From Rome to Zurich, between Ignatius and Vermigli

From Rome to Zurich, between Ignatius and Vermigli
Author :
Publisher : BRILL
Total Pages : 239
Release :
ISBN-10 : 9789004331778
ISBN-13 : 9004331778
Rating : 4/5 (78 Downloads)

Book Synopsis From Rome to Zurich, between Ignatius and Vermigli by :

Download or read book From Rome to Zurich, between Ignatius and Vermigli written by and published by BRILL. This book was released on 2017-02-20 with total page 239 pages. Available in PDF, EPUB and Kindle. Book excerpt: From Rome to Zurich, between Ignatius and Vermigli brings notable scholars from the fields of Reformation and Early Modern studies to honor their friend, mentor, and colleague, John Patrick Donnelly with essays commensurate with his own broad interests and scholarship. Touching Protestant scholasticism, Reformation era life writing, Reformation polemics – both Protestant and Catholic – and with several on theology proper, inter alia, the essays collected here by a group of international scholars break new ground in Reformation history, thought, and theology, providing fresh insights into current scholarship in both Reformation and Catholic Reformation studies. The essays take in the broad scope of the 16th century, from Thomas More to Martin Bucer, and from Thomas Stapleton to Peter Martyr Vermigli. Contributors include: Emidio Campi, Maryanne Cline Horowitz, A. Lynn Martin, Thomas McCoog, SJ, Joseph McLelland, Richard A. Muller, Eric Parker, Robert Scully, SJ, and Jason Zuidema

Gisbertus Voetius (1589–1676) on God, Freedom, and Contingency

Gisbertus Voetius (1589–1676) on God, Freedom, and Contingency
Author :
Publisher : BRILL
Total Pages : 632
Release :
ISBN-10 : 9789004504394
ISBN-13 : 9004504397
Rating : 4/5 (94 Downloads)

Book Synopsis Gisbertus Voetius (1589–1676) on God, Freedom, and Contingency by : Andreas J. Beck

Download or read book Gisbertus Voetius (1589–1676) on God, Freedom, and Contingency written by Andreas J. Beck and published by BRILL. This book was released on 2021-12-28 with total page 632 pages. Available in PDF, EPUB and Kindle. Book excerpt: Focusing on Gisbertus Voetius’s views on God, freedom, and contingency, Andreas J. Beck offers the first monograph in English that is entirely devoted to the theology of this leading figure of early modern Reformed scholasticism.

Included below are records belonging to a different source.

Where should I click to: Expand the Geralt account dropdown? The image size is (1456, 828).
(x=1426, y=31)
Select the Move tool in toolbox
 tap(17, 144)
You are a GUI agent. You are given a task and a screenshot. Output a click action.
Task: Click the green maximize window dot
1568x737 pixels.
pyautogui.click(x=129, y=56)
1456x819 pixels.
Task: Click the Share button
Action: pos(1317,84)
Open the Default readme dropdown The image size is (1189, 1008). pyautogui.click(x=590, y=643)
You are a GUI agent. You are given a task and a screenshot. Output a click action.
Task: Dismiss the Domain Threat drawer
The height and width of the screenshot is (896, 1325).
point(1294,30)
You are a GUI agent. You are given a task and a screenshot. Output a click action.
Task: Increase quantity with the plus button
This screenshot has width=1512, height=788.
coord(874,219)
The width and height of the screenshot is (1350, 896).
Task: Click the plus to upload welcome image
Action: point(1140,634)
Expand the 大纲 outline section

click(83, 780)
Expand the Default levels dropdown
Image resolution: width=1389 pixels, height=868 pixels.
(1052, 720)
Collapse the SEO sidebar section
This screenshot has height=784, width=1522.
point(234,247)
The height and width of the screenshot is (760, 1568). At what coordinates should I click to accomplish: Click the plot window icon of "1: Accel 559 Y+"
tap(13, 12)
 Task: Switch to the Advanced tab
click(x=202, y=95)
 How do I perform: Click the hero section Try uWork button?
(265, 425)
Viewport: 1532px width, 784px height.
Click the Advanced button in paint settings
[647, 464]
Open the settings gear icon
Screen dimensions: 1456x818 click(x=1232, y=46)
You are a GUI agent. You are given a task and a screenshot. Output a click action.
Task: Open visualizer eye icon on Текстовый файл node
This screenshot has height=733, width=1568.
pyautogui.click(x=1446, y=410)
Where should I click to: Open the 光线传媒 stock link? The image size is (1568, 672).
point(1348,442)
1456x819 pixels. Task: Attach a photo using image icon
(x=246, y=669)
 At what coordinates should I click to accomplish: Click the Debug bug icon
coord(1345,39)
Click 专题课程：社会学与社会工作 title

The Sacred and the Feminine

The Sacred and the Feminine
Author :
Publisher : Bloomsbury Publishing
Total Pages : 327
Release :
ISBN-10 : 9780857716590
ISBN-13 : 085771659X
Rating : 4/5 (90 Downloads)

Book Synopsis The Sacred and the Feminine by : Griselda Pollock

Download or read book The Sacred and the Feminine written by Griselda Pollock and published by Bloomsbury Publishing. This book was released on 2007-11-28 with total page 327 pages. Available in PDF, EPUB and Kindle. Book excerpt: The notion of a special intimacy between 'the feminine and the sacred' has received significant attention since the publication of Julia Kristeva and Cathérine Clément's famous ecumenical 'conversation' of the same name which focussed on the relationship between meaning and the body at whose interface the feminine is positioned. Brought to the wider public as the 'sacred feminine', it has also made its mark on popular culture. Taking up the debate and moving beyond anthropology or theology, writers from varied ethnic, geo-cultural and religious perspectives here join with secular cultural analysts to explore the sacred and the feminine in art, architecture, literature, art history, music, philosophy, theology, critical theory and cultural studies. The book addresses key issues in feminist questions of creativity, the imaginary and the sacred as 'otherness', exploring the ways in which visual practices have explored this rich, contested and highly charged territory.